Depuis 2018, les rejets néfastes de ces usines sont officiellement connus. Une étude du ministère de l’Environnement tunisien a révélé une pollution organique, un appauvrissement en oxygène et des concentrations élevées en éléments phosphorés, qui dépassent généralement les valeurs limites admissibles. Cette étude prouve que l’Oued Kasseb est asphyxié, sous l’effet d’une bombe bactériologique.
Le document cite pour source principale de cette pollution : la laiterie « Laino » et la « Cie Fromage ». Mais l’État n’a pas de stratégie pour limiter le danger qui sort des usines, se désolent les riverains.
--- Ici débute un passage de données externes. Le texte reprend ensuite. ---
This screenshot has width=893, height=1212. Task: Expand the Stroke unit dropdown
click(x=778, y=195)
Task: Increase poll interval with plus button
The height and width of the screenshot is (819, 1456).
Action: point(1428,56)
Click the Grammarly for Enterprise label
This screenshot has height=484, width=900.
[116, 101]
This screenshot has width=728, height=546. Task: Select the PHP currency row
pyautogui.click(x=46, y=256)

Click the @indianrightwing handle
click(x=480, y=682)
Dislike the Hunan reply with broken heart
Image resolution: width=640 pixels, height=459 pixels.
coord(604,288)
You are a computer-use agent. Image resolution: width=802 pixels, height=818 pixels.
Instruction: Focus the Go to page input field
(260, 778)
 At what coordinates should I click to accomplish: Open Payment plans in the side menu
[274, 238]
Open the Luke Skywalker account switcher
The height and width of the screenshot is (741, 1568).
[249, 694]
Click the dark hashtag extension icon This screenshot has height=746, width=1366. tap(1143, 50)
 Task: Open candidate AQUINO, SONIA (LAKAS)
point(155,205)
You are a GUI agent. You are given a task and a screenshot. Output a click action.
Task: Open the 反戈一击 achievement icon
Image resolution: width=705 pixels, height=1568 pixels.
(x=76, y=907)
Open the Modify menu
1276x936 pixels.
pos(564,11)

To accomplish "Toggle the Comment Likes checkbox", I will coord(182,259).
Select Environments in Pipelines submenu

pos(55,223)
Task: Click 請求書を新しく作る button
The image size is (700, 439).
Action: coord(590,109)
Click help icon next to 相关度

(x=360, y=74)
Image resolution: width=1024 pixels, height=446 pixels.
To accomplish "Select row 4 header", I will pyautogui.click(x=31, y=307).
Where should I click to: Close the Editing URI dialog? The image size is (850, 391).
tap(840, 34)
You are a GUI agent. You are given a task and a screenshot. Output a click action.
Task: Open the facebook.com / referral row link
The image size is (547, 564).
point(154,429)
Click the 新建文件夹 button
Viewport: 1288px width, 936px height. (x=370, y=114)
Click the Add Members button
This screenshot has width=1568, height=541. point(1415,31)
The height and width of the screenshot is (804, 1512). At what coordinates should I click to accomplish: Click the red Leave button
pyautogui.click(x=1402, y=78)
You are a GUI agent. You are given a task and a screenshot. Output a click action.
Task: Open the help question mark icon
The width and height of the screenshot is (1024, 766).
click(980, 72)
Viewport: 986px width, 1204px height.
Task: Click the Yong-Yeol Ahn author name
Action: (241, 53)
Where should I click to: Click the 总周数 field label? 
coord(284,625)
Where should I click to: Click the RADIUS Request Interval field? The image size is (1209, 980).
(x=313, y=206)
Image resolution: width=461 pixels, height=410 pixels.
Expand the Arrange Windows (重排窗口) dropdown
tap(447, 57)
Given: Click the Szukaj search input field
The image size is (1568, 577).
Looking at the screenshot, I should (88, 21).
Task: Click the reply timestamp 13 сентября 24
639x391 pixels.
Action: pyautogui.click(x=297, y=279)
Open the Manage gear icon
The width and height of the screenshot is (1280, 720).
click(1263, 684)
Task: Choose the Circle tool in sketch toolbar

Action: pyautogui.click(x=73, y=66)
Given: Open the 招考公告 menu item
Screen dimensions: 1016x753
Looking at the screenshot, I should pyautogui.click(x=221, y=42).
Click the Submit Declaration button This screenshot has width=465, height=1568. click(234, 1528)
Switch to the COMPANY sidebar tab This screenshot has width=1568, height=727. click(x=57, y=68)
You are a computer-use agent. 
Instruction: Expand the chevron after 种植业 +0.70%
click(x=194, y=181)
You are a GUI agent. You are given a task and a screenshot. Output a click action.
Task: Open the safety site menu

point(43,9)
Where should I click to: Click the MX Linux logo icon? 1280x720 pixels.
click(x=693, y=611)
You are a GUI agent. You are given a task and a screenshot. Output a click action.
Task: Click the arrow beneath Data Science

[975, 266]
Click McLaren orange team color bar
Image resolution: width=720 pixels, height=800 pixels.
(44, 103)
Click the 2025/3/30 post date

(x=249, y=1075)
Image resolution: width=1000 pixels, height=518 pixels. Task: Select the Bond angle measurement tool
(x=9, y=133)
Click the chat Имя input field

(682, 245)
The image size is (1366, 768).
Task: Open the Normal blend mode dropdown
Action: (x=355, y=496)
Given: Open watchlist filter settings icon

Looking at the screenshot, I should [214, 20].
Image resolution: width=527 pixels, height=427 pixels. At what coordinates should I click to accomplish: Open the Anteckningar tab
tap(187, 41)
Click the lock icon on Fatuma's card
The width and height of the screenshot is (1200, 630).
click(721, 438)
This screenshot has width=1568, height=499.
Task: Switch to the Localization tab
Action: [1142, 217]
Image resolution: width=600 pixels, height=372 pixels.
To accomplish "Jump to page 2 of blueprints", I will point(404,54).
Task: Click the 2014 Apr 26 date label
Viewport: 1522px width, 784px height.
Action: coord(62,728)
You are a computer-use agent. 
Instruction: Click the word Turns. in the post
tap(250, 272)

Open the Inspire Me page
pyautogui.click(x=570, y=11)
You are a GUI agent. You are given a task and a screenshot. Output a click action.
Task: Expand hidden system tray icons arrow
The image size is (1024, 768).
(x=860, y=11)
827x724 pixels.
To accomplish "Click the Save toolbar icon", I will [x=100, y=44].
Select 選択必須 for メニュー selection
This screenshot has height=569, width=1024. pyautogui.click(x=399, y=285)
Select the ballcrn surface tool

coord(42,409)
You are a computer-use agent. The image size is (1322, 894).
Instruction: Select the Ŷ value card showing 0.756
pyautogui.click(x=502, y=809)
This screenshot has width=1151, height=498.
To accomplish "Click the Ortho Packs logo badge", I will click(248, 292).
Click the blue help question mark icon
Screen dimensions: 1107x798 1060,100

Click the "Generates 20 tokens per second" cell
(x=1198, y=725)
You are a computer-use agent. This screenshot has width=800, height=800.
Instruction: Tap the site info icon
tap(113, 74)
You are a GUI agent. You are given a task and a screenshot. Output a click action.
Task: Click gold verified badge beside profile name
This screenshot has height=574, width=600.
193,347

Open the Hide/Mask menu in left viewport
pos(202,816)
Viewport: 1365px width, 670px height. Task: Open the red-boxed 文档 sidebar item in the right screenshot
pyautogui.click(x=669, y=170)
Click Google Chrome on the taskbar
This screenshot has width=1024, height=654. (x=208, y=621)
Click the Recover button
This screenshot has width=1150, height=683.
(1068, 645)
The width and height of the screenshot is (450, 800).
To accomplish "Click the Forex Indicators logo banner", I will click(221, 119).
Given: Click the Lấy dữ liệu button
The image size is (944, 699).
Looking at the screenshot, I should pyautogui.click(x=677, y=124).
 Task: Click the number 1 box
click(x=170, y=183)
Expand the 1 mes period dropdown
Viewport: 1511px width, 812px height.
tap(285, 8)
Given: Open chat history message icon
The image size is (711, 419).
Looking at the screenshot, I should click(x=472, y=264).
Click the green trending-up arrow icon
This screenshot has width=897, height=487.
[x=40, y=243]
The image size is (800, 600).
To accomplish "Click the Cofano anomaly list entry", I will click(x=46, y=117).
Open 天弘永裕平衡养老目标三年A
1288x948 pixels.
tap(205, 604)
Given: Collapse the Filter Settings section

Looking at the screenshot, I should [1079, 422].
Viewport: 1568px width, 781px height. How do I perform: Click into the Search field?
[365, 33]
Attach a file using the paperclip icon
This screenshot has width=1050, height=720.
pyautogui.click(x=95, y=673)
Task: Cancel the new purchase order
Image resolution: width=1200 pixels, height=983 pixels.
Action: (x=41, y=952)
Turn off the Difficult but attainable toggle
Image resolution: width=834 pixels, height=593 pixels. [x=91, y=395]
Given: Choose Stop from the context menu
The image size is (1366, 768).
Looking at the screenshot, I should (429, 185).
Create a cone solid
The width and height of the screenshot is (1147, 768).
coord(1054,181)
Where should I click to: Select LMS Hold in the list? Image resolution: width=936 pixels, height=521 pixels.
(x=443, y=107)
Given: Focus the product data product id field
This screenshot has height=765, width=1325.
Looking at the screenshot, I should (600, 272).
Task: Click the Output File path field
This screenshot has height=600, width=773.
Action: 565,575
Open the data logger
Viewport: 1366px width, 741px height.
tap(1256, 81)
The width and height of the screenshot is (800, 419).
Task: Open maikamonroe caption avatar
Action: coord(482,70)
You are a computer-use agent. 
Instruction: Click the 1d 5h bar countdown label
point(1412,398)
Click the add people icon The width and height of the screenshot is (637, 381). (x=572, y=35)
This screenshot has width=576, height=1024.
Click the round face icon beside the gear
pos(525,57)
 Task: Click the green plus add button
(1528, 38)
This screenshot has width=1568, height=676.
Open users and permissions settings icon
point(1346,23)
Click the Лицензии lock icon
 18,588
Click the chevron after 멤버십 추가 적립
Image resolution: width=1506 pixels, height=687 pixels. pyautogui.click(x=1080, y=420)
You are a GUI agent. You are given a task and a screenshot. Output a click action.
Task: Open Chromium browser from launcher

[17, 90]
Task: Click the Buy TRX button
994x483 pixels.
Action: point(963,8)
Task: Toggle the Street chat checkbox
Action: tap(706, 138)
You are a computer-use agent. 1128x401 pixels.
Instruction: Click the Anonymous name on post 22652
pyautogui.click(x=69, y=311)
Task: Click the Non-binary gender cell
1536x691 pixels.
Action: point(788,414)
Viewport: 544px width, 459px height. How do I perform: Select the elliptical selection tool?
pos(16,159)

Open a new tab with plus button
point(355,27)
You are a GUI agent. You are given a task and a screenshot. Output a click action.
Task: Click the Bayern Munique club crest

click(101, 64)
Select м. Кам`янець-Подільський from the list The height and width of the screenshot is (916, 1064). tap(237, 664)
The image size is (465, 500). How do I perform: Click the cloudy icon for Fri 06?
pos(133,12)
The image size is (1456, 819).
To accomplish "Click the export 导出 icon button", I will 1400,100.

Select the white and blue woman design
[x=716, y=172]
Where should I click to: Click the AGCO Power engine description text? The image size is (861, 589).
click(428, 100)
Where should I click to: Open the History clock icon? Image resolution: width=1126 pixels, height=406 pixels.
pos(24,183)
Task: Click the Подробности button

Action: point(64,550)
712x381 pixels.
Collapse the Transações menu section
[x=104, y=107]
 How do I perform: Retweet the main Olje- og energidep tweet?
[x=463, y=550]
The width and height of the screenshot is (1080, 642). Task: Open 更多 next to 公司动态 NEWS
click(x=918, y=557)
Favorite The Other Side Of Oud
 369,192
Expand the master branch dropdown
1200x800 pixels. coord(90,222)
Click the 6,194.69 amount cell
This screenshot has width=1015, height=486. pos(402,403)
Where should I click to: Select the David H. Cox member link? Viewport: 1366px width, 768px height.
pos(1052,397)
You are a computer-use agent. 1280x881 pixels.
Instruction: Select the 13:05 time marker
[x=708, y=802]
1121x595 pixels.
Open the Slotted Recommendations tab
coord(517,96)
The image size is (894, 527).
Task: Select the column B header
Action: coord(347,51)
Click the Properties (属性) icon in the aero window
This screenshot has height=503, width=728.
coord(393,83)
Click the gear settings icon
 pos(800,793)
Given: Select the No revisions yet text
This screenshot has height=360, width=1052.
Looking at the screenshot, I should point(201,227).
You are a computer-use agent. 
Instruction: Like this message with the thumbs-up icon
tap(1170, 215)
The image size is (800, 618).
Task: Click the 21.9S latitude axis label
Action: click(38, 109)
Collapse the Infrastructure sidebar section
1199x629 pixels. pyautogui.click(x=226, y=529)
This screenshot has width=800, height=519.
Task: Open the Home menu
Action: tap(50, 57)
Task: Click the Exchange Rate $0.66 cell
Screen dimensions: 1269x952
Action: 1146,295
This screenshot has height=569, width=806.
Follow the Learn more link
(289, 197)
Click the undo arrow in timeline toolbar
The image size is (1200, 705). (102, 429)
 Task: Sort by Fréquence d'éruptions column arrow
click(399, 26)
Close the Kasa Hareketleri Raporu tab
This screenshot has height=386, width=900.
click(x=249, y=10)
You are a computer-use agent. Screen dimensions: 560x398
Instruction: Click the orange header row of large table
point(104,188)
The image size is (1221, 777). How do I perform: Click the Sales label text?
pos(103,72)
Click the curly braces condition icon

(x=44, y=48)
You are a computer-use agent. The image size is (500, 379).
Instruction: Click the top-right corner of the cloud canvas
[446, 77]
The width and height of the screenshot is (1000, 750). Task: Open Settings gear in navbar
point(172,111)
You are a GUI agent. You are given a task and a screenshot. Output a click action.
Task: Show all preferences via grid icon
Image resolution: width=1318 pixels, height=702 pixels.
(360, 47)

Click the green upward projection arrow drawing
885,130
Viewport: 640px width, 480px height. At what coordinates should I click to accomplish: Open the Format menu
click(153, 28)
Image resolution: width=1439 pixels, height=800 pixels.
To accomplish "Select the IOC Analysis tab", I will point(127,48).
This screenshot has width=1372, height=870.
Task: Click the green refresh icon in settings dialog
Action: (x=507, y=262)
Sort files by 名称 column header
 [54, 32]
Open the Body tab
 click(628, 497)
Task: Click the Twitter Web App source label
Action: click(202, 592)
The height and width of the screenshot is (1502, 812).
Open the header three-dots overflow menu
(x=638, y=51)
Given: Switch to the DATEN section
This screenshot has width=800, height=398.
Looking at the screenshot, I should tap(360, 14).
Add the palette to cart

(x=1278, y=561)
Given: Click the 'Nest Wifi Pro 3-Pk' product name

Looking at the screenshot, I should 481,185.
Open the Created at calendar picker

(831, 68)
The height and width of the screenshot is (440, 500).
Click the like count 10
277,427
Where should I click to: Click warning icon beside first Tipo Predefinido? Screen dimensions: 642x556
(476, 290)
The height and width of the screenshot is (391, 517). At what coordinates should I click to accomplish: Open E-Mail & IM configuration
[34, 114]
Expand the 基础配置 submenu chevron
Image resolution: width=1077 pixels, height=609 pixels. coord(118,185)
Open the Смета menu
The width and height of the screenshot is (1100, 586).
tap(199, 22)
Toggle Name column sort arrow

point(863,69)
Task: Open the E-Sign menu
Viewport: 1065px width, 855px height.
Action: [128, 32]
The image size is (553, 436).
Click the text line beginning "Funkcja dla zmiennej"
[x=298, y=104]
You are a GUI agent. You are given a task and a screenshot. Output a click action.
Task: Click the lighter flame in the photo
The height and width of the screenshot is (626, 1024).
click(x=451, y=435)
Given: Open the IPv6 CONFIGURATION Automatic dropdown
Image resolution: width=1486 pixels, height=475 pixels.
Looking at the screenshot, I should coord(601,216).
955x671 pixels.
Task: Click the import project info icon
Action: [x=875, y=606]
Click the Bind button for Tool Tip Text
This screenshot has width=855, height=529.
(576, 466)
En une quinzaine d’années, la région s’est transformée, avant, les habitants se baignaient près des barrages, dans le fleuve Medjerda, mais, aujourd’hui, il n’y mettraient pas un orteil, par peur de ce mélange toxique.
Alors que la Tunisie se trouve dans une situation de pénurie d’eau, avec moins de 500 mètres cubes par habitant et par an, le seul fleuve du pays agonise. La Medjerda qui prend sa source en Algérie, parcourt sa plus longue distance en Tunisie et représente l’essentiel des réserves tunisiennes en eau de surface. Elle irrigue 80.000 hectares de terres agricoles et contribue à approvisionner plus d’un tiers de la population en eau potable. Cette ressource est aujourd’hui menacée car sa qualité n’a cessé de baisser, avec près de 60 000 tonnes de polluants déversés dans l’eau chaque année.